» Directions for this task
Needed from the data below: all lines that contain the word "computer".

Working data section start

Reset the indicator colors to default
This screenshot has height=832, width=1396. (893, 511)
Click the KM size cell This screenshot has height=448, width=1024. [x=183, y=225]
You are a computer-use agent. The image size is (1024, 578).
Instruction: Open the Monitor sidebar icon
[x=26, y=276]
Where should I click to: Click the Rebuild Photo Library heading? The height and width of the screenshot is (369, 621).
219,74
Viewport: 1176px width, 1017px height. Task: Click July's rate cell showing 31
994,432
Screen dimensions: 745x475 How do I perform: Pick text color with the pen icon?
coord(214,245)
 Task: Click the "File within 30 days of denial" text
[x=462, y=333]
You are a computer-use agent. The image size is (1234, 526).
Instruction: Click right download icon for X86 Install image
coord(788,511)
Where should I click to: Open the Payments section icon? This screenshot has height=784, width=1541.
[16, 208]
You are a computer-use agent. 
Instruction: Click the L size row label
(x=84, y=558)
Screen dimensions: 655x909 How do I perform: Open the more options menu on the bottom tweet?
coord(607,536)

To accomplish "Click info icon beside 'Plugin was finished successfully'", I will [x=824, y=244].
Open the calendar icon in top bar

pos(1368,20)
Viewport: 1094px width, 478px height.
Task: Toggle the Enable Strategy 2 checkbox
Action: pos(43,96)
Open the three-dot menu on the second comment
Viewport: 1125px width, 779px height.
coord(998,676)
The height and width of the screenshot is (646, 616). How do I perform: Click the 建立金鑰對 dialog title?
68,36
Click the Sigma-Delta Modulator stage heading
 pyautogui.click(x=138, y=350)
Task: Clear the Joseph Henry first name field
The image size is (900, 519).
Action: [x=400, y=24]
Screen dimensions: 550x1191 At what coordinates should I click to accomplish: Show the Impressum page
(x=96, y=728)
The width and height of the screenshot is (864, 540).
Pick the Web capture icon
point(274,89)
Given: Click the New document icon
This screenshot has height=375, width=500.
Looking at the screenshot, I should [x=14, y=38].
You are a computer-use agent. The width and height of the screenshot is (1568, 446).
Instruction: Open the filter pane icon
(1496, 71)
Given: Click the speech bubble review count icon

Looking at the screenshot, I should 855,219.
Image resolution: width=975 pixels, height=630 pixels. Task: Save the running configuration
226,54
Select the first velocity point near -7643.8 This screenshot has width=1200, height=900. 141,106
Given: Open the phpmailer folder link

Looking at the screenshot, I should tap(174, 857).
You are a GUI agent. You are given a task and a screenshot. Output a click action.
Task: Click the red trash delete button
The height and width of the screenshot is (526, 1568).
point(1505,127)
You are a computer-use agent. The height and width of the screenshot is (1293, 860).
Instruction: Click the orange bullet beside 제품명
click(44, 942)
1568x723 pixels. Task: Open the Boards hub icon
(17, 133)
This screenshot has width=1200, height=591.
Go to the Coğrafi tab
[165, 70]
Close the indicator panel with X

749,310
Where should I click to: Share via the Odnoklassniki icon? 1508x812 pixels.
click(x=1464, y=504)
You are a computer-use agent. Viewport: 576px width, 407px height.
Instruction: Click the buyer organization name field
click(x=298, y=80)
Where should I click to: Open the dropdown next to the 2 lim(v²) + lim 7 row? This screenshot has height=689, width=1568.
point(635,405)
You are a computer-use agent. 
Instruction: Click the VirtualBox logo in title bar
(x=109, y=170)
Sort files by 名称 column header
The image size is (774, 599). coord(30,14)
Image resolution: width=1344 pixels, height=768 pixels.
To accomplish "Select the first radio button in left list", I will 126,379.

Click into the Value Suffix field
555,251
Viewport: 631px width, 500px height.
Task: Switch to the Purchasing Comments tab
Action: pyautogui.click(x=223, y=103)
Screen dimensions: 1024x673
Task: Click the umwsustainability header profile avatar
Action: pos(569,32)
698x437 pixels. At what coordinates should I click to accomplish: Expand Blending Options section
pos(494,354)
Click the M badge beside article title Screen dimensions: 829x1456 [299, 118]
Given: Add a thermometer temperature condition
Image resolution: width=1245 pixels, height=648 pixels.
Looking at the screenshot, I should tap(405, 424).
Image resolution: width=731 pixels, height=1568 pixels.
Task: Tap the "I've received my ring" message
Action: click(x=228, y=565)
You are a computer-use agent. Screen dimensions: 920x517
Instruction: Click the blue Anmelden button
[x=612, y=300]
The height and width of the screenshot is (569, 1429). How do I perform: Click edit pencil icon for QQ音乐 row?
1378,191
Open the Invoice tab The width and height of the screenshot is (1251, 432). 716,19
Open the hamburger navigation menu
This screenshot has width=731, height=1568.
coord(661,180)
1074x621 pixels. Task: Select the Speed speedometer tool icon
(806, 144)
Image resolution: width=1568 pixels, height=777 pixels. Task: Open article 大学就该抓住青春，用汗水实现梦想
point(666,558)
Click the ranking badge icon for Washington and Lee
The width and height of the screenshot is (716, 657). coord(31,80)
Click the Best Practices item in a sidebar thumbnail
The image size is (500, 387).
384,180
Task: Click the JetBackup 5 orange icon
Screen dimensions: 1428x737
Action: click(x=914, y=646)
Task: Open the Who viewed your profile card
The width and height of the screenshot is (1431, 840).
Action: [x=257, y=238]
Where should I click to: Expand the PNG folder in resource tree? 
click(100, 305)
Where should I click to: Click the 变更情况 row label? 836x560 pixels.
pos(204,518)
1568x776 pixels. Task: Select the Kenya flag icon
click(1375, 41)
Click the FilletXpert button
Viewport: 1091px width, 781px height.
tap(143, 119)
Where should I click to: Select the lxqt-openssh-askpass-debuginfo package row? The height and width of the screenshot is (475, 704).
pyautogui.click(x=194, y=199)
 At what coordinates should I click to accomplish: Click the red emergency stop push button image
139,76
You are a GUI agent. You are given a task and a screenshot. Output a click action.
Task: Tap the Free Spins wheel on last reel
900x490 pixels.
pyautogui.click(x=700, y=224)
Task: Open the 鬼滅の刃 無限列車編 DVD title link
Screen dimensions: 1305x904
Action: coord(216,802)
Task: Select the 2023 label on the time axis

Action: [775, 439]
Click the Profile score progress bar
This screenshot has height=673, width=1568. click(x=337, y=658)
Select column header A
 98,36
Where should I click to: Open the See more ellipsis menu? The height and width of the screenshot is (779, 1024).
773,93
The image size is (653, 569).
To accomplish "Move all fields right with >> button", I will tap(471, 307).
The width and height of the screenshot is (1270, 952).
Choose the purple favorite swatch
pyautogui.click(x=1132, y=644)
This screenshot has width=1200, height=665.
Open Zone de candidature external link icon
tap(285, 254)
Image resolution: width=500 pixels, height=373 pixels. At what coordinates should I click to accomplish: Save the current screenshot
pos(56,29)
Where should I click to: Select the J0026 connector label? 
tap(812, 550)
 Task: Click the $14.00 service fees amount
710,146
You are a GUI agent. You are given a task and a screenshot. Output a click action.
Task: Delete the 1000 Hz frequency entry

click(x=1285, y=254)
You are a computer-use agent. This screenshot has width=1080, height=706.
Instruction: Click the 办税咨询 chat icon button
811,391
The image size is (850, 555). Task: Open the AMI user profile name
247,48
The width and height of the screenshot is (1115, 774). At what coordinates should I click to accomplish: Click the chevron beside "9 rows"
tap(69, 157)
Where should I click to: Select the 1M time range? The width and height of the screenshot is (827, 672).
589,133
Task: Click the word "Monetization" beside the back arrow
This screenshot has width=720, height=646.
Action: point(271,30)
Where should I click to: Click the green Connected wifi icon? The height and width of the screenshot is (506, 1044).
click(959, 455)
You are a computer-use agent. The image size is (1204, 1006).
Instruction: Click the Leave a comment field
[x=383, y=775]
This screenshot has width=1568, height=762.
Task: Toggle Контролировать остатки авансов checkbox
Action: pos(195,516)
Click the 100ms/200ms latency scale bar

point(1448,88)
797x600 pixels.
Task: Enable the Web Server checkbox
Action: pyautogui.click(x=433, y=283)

Working data section end

» Result
You are a computer-use agent. The image size is (1024, 578).
You are a computer-use agent. The image size is (1234, 526).
You are a computer-use agent. 
You are a computer-use agent. The width and height of the screenshot is (1568, 446).
You are a computer-use agent. The height and width of the screenshot is (1293, 860).
You are a computer-use agent. Viewport: 576px width, 407px height.
You are a computer-use agent. 
You are a computer-use agent. Screen dimensions: 920x517
You are a computer-use agent. This screenshot has width=1080, height=706.
You are a computer-use agent. The image size is (1204, 1006).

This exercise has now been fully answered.